Today neither of these were an option and I was on a deadline so I Googled to see if there was a solution somewhere. At Ben Poole’s blog I found a third solution. Ben has written some code that uses the Notes API to uncheck Enforce a consistent ACL for you on a local database, no matter what your access rights are.
Simply download the code from Ben’s blog and copy and paste it to a button on a Notes form. Then call the removeEnforce function with the full path and filename of the database as argument.
For me the checkbox got unchecked but for some reason I still didn’t have full access to the ACL so I had to restart Notes and then it worked fine. According to Ben this script should do the trick for both Notes R5 and R6. Myself I used it in R7.

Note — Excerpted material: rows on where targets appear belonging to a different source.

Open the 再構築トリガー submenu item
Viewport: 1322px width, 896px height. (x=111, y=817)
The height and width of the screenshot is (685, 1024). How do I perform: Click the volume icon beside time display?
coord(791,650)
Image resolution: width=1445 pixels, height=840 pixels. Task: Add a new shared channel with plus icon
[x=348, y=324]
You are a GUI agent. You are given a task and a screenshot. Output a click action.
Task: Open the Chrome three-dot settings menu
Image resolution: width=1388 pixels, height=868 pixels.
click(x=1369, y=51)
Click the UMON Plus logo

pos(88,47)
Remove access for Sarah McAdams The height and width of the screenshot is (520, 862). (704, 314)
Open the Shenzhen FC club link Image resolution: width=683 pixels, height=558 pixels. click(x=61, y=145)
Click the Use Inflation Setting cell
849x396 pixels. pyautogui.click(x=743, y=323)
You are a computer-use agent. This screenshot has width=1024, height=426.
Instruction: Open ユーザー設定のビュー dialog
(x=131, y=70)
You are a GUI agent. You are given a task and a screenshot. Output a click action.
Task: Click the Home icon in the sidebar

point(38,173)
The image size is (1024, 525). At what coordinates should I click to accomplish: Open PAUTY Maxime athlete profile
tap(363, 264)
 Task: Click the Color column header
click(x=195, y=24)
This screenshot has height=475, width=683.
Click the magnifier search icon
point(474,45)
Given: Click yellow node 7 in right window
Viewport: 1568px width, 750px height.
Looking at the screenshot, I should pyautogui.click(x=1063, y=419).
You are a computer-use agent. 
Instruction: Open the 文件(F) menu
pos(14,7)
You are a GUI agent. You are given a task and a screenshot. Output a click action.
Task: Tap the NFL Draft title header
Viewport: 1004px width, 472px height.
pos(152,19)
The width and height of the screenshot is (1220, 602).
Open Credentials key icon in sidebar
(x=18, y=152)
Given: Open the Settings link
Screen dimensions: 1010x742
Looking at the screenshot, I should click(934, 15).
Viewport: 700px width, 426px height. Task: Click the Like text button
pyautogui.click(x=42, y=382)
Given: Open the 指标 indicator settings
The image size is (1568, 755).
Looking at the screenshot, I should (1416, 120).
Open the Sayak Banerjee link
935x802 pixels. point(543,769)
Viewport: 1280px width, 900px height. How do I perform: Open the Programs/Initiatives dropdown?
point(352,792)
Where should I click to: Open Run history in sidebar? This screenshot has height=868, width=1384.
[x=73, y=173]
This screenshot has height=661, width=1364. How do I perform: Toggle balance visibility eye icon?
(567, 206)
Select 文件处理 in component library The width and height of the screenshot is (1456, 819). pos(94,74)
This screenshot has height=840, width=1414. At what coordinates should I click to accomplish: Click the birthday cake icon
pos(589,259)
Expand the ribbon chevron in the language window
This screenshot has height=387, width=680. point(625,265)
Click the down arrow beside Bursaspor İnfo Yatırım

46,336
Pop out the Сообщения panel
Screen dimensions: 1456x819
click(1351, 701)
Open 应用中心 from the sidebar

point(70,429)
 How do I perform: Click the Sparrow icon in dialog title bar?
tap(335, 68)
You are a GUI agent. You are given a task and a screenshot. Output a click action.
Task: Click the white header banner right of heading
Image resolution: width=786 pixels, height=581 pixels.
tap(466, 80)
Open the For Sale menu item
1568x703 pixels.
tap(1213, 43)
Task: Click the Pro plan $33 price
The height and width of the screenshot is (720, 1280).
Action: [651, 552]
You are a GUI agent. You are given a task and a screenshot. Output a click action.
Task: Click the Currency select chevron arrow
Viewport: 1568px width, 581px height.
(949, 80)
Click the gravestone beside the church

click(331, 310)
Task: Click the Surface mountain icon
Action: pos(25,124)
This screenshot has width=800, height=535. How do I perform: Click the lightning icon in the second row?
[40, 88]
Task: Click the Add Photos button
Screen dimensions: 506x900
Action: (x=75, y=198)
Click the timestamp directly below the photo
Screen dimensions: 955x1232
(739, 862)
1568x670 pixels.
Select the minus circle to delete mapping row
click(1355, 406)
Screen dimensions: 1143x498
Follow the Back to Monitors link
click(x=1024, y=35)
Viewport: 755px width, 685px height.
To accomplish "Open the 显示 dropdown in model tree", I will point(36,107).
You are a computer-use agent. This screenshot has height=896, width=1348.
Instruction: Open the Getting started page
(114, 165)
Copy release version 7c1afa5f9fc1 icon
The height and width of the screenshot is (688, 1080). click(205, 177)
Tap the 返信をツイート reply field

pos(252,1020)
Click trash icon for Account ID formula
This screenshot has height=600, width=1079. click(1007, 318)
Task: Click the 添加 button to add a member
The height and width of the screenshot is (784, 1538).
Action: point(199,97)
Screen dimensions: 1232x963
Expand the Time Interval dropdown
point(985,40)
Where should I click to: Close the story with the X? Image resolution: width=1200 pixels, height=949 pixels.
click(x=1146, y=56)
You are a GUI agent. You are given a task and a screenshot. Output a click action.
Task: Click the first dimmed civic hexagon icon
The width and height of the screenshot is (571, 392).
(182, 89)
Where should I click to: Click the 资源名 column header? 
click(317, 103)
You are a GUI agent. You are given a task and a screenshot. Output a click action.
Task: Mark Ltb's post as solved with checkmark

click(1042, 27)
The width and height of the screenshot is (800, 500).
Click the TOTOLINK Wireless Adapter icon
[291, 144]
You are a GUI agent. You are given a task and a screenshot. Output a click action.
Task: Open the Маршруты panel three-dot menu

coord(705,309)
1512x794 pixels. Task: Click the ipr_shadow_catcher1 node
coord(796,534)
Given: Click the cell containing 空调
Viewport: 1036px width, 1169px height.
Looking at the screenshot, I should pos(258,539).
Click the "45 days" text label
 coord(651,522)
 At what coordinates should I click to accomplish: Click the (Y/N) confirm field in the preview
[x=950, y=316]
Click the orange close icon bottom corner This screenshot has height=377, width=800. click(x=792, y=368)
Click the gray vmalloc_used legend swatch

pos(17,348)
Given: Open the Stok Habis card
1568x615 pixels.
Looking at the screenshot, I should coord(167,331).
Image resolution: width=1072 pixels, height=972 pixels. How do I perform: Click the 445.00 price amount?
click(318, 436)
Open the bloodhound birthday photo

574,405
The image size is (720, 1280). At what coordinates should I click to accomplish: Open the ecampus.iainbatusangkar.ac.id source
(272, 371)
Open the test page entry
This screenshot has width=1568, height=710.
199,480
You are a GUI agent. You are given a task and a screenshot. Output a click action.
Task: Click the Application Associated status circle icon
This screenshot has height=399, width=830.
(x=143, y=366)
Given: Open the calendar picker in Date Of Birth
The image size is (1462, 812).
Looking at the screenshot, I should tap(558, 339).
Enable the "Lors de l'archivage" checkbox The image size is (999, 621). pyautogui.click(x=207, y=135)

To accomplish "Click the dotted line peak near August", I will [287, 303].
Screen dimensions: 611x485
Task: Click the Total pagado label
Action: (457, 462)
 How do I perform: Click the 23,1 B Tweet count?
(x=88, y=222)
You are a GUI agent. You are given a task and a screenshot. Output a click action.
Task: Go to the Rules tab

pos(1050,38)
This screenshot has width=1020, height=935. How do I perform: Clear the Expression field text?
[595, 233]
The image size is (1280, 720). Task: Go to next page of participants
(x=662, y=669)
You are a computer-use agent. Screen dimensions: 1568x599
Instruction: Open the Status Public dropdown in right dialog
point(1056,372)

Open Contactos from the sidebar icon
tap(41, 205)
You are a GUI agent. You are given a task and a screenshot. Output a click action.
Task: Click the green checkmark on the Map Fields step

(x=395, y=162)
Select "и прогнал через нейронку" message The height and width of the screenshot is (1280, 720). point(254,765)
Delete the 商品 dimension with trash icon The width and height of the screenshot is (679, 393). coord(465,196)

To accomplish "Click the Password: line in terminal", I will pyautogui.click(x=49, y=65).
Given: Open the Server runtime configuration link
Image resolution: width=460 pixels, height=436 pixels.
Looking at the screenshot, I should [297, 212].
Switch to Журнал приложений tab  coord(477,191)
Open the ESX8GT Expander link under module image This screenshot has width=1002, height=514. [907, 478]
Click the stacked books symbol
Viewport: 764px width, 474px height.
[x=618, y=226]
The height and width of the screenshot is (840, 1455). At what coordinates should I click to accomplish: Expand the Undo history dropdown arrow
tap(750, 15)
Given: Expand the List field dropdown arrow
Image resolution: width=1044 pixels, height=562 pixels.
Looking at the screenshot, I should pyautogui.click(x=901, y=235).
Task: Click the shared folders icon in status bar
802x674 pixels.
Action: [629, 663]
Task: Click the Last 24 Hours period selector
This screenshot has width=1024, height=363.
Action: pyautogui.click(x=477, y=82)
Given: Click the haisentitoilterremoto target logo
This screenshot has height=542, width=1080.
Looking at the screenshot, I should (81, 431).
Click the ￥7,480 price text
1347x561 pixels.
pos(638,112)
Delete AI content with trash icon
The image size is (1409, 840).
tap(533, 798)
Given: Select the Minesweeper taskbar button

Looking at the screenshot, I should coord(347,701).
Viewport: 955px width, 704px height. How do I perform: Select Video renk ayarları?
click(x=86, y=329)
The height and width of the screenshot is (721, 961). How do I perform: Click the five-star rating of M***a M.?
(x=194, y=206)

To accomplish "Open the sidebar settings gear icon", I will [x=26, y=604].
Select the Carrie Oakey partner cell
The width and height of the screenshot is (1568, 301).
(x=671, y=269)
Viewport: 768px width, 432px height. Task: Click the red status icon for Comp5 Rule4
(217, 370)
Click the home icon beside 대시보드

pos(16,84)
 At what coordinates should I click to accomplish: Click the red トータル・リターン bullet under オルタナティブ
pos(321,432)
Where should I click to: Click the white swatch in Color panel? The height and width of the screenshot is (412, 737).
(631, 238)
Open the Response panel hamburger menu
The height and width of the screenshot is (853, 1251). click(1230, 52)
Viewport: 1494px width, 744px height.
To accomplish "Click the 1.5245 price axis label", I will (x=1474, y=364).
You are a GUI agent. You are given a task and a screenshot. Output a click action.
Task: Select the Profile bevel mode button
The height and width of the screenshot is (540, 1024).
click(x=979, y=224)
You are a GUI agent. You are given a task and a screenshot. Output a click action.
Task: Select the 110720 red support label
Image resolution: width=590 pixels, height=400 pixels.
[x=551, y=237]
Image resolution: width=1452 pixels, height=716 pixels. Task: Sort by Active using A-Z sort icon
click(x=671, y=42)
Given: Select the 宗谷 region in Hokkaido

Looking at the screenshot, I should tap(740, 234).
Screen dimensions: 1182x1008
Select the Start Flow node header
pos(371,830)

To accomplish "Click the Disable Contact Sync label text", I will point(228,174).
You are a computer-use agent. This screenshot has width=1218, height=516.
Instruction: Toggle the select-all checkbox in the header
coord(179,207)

Ok, so with that done time for next problem: I was simply changing what default view should be opened to the user in a frameset (Notes client, no web). The old view worked fine but when I changed to the new one I got one of Notes many informative error messages: “Cannot execute the specified command.”
After doing some troubleshooting I found out that the problem was that I did a @Command([ViewCollapseAll]) in the views PostOpen event. So I searched Notes.net/LDD/Developerworks (I don’t even know what they call it anymore) and I found this thread that didn’t explain why but at least provided a work around. Adding @Command([OpenView];@ThisName) worked for me in Notes 7.0

@Command([OpenView]; @ThisName );
@Command([ViewCollapseAll])

@ThisName is new in R7 R6 [corrected] so to get this to work in previous versions you need to provide the view name as a common string (see the Notes.net thread).

3 comments

  1. Actually, @ThisName was new to ND6.x, so you should be able to use that trick there too.

    Glad to hear that the Enforce ACL code works in 7 as well — I don’t have it, so couldn’t test.

    With regards the re-start you had to do, I suspect that this is due to the fact that the Notes client caches your access privileges to databases during a session.

    In addition to a restart of the client, you should find that pressing F5 & logging in again will do the trick, as F5 clears all user credentials.

  2. Hi Ben,

    You’re right about @ThisName of course, updated the main post.

    I did try F5 but strangely that did not do the trick, I had to restart Notes.

  3. Hello.
    Is there a way to get this working for an ecrypted database. My email database has the local security on and it is encypted and my ID is no longer valid. Is there any hope that I can remove the local security?